» **Task goal**
Pick up the passage on King County's minimum wage ordinance where it stops and continue writing it.

» **Document segment**
King County now has the fourth highest minimum wage in the country — behind other Washington cities Tukwila, Renton and Seattle — due to the ordinance introduced by Councilmember Girmay Zahilay in 2023. Zahilay pursued the higher minimum wage in unincorporated King County after hearing from UFCW 3000, a labor union that represents QFC grocery workers, with concerns of how pay varied across locations that were in neighboring towns.

All but two King County Councilmembers voted in favor of the ordinance at the council’s May 14 meeting. That day, councilmembers also discussed and voted on several amendments to the ordinance.

Councilmember Sarah Perry, who represents the Snoqualmie Valley and the rest of King County District 3, voted in favor of the ordinance.

“It was clear it was going to pass,” she said. “What we do as a council 99% of the time is to vote alongside the majority of the council, and the best we can do is to bring in amendments and in some way make it better, knowing it’s going to pass.”

(Stored data entries)
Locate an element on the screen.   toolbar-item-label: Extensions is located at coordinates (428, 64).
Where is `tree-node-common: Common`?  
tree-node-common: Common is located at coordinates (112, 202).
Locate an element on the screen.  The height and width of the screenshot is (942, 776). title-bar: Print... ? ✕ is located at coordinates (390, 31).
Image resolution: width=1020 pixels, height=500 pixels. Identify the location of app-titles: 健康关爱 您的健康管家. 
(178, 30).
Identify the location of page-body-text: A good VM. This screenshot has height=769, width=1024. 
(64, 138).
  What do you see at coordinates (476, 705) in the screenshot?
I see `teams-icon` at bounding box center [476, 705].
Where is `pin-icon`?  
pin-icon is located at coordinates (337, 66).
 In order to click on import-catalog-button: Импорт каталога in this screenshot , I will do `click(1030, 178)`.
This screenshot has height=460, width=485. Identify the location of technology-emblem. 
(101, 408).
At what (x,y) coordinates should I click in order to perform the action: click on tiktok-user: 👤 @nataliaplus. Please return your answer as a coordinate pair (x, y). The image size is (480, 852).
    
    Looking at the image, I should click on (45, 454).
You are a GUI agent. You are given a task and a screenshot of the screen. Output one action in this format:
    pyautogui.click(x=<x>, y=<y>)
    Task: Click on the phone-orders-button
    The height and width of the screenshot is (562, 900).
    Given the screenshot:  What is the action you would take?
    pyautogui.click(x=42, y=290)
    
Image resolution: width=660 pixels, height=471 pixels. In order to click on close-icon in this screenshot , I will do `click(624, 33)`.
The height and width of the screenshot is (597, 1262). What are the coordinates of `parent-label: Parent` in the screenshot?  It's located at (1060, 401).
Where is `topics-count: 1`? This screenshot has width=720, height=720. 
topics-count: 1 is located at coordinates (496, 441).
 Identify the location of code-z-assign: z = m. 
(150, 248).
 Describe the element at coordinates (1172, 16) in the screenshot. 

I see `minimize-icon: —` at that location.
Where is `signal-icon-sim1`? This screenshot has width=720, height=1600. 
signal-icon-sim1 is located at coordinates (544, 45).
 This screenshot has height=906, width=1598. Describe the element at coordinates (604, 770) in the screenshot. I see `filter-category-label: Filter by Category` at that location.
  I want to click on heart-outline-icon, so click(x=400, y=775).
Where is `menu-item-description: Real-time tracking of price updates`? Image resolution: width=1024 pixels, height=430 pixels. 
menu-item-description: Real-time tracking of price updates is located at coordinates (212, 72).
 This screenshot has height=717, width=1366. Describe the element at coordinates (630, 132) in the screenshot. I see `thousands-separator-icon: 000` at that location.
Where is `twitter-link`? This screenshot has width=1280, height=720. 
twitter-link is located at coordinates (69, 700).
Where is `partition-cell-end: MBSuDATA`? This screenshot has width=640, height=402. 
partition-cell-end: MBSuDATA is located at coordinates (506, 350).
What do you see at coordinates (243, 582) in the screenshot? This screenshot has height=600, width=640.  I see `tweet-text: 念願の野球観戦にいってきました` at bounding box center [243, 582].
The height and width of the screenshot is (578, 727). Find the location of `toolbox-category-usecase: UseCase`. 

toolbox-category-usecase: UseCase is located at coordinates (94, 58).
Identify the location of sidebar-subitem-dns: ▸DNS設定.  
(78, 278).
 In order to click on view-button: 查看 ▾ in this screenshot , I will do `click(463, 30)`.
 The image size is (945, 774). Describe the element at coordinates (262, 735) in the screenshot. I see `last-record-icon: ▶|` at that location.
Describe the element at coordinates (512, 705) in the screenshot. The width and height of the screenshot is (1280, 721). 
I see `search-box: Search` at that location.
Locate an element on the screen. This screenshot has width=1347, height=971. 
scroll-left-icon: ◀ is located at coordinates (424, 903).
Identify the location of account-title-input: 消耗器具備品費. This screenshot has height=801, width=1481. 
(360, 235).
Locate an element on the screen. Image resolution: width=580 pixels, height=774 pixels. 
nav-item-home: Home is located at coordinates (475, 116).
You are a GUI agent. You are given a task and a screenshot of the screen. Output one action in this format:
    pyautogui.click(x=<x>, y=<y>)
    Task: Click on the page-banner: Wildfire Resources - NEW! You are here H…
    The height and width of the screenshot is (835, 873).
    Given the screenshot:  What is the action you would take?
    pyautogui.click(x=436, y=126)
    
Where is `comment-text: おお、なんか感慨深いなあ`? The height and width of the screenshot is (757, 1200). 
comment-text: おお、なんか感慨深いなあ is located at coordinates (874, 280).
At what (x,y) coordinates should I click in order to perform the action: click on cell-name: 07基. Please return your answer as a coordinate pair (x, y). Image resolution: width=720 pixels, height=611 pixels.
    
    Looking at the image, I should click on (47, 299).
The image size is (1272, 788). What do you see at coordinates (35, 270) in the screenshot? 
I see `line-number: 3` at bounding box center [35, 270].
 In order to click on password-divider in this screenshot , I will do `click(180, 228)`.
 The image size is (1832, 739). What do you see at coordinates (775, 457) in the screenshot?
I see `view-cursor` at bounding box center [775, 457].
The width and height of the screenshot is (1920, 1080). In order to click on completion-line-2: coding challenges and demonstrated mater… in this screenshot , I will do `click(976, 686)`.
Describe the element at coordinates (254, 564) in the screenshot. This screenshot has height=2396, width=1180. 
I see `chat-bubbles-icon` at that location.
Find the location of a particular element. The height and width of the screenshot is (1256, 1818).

» **Your response**
How minimum wage works in unincorporated King County

The ordinance has increased minimum wage in unincorporated King County to $20.29 an hour, but there are exceptions based on staff and revenue size. Those exceptions will phase out in the coming years, until 2031, when all businesses, regardless of size and revenue, are paying the same minimum wage.

Businesses with 16 to 499 employees will pay $18.29 an hour this year, as will businesses with 15 or fewer employees that have a gross revenue of $2 million or more a year. (Gross revenue, in this ordinance, refers to global revenue.) This is because businesses of that size get a $2 deduction on minimum wage this year. Their deduction will lessen by $1 a year until 2027, when they have no deduction.

Businesses with 15 or fewer employees that have a gross revenue of less than $2 million a year will pay $17.29 an hour this year. These businesses (the smallest of the bunch) get a $3 deduction on minimum wage this year, but their deduction will lessen by $0.50 per year — in 2026, their deduction will be $2.50 less than minimum wage, and so on.

These deductions are in dollar amounts because the deductions stay consistent, even when minimum wage doesn’t. Each year, minimum wage will be adjusted in line with the Consumer Price Index, so it keeps up with inflation. All new deductions and the new minimum wage will go into effect on Jan. 1 of each year.

Number of employees is determined by the average number of employees a business has had in the last 12 months.

King County will implement the ordinance, but it will not directly be enforcing it. If an employer does not comply with the new minimum wage, employees are able to seek damages through a lawsuit filed in civil court.

A customer places an order at Fall City’s Aroma Coffee Co. Jan. 14, 2025. (Grace Gorenflo/Valley Record)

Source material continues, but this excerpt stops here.